SUPPLIED INFORMATION below:
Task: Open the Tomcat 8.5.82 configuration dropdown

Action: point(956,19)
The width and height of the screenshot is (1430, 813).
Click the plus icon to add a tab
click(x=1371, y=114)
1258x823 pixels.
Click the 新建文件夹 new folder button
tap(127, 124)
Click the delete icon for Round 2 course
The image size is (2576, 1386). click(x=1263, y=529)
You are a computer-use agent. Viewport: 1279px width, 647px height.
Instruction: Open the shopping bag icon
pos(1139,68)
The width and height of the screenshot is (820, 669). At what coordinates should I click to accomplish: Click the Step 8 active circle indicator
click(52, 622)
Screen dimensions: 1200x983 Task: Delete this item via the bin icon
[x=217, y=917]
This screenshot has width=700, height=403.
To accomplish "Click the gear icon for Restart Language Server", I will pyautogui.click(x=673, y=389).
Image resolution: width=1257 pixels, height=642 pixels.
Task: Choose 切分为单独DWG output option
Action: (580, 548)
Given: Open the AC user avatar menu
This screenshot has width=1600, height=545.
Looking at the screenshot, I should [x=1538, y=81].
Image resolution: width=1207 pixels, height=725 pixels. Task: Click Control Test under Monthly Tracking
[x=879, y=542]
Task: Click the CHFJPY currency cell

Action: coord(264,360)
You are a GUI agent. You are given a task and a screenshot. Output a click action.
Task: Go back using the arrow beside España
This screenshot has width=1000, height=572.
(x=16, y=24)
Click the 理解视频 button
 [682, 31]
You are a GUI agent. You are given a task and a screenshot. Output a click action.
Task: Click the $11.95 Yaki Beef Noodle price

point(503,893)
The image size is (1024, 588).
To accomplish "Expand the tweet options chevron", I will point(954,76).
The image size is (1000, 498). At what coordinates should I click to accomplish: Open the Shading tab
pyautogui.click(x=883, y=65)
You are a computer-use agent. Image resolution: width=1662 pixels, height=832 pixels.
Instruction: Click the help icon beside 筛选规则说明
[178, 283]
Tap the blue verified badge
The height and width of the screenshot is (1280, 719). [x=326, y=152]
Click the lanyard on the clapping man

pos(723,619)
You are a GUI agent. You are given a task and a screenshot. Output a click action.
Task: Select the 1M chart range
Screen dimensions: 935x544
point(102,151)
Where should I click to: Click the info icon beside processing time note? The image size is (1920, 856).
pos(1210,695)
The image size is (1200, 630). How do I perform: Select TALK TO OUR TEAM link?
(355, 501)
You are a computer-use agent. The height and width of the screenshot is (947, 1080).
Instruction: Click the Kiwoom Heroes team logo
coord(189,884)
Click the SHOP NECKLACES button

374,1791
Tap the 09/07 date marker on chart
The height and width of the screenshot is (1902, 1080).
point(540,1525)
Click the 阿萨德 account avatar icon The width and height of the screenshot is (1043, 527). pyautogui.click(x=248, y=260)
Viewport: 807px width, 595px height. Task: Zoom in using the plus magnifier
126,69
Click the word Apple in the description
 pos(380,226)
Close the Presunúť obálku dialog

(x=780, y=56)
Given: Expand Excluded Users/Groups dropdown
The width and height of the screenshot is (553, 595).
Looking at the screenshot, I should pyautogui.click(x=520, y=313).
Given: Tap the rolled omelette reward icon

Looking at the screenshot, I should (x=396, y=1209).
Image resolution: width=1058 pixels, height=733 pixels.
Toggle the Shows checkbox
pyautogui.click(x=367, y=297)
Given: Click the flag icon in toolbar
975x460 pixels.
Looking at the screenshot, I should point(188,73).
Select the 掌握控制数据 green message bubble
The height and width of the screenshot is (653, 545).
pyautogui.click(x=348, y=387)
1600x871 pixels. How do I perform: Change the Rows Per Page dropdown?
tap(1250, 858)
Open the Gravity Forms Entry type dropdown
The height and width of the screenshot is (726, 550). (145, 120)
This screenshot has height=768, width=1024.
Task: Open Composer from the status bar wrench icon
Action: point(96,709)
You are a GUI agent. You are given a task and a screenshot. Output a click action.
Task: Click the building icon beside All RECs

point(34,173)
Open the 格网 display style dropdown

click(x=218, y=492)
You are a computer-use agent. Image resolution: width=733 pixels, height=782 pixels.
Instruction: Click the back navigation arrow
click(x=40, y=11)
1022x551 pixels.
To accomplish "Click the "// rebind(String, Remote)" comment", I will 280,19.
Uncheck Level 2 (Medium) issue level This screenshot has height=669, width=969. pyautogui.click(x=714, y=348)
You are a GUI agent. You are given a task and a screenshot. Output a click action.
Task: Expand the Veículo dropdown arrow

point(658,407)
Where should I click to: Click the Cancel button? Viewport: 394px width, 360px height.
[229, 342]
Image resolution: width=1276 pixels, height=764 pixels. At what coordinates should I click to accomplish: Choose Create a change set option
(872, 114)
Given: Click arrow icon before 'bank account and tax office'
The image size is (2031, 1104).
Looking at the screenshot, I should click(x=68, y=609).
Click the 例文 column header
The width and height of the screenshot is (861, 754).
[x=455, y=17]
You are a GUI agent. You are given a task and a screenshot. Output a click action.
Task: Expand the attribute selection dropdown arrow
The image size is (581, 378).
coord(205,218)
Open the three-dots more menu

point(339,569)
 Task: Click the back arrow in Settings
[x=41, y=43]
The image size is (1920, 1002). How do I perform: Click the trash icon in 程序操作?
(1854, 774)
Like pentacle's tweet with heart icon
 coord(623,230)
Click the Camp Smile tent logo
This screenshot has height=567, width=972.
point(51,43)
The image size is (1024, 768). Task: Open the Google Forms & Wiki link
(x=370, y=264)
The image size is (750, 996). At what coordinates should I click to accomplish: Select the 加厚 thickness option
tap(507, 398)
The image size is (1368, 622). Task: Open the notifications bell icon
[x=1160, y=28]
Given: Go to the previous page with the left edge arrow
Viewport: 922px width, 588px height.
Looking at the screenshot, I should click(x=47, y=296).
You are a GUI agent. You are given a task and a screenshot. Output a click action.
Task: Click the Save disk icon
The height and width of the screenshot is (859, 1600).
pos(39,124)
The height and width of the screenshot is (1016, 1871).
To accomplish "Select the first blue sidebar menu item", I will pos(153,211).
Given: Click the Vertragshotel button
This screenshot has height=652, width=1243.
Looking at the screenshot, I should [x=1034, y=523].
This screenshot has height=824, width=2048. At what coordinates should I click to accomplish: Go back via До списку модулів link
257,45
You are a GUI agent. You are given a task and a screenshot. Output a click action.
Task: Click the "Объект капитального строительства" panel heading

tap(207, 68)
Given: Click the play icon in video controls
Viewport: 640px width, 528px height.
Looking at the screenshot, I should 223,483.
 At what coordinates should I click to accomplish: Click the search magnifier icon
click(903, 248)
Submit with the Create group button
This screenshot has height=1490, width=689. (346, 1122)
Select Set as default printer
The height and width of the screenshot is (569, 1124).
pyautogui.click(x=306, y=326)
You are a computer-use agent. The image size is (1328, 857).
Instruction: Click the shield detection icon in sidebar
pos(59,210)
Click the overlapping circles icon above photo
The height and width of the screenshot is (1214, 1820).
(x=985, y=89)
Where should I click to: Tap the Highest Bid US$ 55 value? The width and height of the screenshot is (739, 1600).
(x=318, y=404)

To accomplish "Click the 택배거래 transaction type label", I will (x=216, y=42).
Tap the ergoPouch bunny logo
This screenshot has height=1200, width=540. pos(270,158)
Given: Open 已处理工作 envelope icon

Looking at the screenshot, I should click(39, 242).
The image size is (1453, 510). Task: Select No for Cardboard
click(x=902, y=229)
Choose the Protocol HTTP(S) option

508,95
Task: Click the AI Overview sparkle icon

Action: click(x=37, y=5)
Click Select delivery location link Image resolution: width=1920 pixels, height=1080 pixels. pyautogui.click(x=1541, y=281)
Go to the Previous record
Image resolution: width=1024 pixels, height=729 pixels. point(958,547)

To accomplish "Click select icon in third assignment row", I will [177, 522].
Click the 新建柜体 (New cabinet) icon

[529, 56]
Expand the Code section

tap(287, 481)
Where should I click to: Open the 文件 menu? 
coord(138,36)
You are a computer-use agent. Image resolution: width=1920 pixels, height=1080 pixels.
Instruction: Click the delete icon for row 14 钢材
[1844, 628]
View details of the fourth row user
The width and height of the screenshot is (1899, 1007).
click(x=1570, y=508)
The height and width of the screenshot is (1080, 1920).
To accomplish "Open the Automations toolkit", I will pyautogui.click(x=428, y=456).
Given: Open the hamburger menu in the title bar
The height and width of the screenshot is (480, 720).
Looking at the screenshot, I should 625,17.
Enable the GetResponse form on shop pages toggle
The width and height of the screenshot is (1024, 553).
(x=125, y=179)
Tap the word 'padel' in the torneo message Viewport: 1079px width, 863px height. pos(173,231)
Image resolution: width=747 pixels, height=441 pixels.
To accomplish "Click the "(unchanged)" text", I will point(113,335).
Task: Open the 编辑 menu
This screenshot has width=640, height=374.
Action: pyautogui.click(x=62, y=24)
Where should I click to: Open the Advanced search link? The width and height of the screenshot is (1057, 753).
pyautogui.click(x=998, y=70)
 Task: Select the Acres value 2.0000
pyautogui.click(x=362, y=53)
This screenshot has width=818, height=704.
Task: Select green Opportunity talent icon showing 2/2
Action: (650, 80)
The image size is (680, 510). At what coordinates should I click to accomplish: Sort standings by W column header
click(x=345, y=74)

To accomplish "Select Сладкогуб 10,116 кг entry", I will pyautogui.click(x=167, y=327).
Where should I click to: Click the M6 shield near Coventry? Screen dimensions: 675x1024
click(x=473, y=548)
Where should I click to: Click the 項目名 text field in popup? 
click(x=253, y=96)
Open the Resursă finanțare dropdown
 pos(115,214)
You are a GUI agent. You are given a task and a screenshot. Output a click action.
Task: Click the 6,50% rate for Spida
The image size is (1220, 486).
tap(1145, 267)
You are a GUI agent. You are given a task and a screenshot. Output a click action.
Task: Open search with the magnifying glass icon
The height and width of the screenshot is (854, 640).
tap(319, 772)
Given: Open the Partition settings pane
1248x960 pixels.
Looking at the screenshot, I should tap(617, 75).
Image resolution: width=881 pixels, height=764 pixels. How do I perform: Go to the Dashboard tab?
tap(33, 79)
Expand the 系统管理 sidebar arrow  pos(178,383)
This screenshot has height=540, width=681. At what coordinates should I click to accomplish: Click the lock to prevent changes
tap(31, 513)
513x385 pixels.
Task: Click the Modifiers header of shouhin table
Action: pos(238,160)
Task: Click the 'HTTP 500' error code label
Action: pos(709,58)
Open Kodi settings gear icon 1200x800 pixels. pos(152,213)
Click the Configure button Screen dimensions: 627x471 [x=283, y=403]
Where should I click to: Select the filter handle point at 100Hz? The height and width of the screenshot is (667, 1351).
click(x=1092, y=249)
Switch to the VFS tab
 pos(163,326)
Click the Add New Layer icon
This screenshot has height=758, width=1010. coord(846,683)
End of SUPPLIED INFORMATION.
Copy each line of the records above that carries the word "account".

Click the 阿萨德 account avatar icon The width and height of the screenshot is (1043, 527). pyautogui.click(x=248, y=260)
Given: Click arrow icon before 'bank account and tax office'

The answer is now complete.